§ TASK DESCRIPTION: When a line in the entries below contains "details", tally it; give the tally with nothing added.
○ ○ ○ ○ ○ ○ ○
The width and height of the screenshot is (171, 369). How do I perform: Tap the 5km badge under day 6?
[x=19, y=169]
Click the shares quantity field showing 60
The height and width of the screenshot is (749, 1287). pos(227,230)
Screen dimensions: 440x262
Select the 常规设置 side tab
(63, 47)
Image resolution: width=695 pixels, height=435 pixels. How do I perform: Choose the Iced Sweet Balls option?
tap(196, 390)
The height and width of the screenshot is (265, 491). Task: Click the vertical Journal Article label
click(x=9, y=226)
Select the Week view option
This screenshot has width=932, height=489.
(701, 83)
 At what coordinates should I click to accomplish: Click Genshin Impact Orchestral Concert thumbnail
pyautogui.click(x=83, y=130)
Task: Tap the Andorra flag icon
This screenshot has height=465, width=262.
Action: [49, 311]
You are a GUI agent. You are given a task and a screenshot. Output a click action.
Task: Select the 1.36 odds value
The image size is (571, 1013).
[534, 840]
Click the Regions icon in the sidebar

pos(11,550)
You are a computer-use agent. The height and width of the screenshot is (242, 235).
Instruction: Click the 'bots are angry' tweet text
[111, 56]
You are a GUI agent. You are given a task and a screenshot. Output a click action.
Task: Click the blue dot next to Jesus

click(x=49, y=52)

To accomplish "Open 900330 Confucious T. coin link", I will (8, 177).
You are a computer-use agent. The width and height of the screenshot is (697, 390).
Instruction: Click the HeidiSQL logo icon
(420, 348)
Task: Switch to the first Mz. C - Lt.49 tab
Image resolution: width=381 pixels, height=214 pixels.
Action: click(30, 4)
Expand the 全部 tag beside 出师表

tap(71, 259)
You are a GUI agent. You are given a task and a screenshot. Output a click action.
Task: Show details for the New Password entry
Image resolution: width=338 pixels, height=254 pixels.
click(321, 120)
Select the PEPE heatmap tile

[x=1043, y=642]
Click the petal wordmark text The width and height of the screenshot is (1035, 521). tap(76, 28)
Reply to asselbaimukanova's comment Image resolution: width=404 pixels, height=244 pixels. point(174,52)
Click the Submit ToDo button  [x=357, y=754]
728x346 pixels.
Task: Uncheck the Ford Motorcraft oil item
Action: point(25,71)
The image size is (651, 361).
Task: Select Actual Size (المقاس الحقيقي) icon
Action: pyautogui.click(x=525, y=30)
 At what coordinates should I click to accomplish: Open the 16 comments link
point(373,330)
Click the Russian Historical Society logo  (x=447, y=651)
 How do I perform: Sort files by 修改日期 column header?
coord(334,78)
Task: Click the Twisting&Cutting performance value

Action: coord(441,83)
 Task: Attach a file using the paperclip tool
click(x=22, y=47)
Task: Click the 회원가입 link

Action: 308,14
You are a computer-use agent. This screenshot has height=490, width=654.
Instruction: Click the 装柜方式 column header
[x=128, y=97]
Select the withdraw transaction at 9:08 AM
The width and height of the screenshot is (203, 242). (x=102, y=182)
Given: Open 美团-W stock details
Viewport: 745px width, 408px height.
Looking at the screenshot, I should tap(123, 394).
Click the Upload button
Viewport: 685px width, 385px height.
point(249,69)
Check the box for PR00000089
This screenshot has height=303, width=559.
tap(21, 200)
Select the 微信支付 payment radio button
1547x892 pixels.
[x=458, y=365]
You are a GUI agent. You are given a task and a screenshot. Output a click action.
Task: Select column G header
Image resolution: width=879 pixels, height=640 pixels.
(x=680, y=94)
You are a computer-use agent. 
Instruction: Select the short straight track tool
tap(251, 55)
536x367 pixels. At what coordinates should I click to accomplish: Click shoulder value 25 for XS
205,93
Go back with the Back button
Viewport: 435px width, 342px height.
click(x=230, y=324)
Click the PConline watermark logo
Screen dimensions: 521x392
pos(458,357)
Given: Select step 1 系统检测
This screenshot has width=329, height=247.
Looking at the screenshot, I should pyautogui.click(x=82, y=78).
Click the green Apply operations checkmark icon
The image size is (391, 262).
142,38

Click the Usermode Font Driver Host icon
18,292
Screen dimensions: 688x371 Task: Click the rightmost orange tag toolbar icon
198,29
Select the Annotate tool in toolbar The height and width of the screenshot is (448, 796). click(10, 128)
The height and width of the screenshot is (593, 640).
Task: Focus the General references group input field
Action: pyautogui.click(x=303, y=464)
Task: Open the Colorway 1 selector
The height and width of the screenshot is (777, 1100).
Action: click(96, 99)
○ ○ ○ ○ ○ ○ ○
§ RESPONSE AREA: 2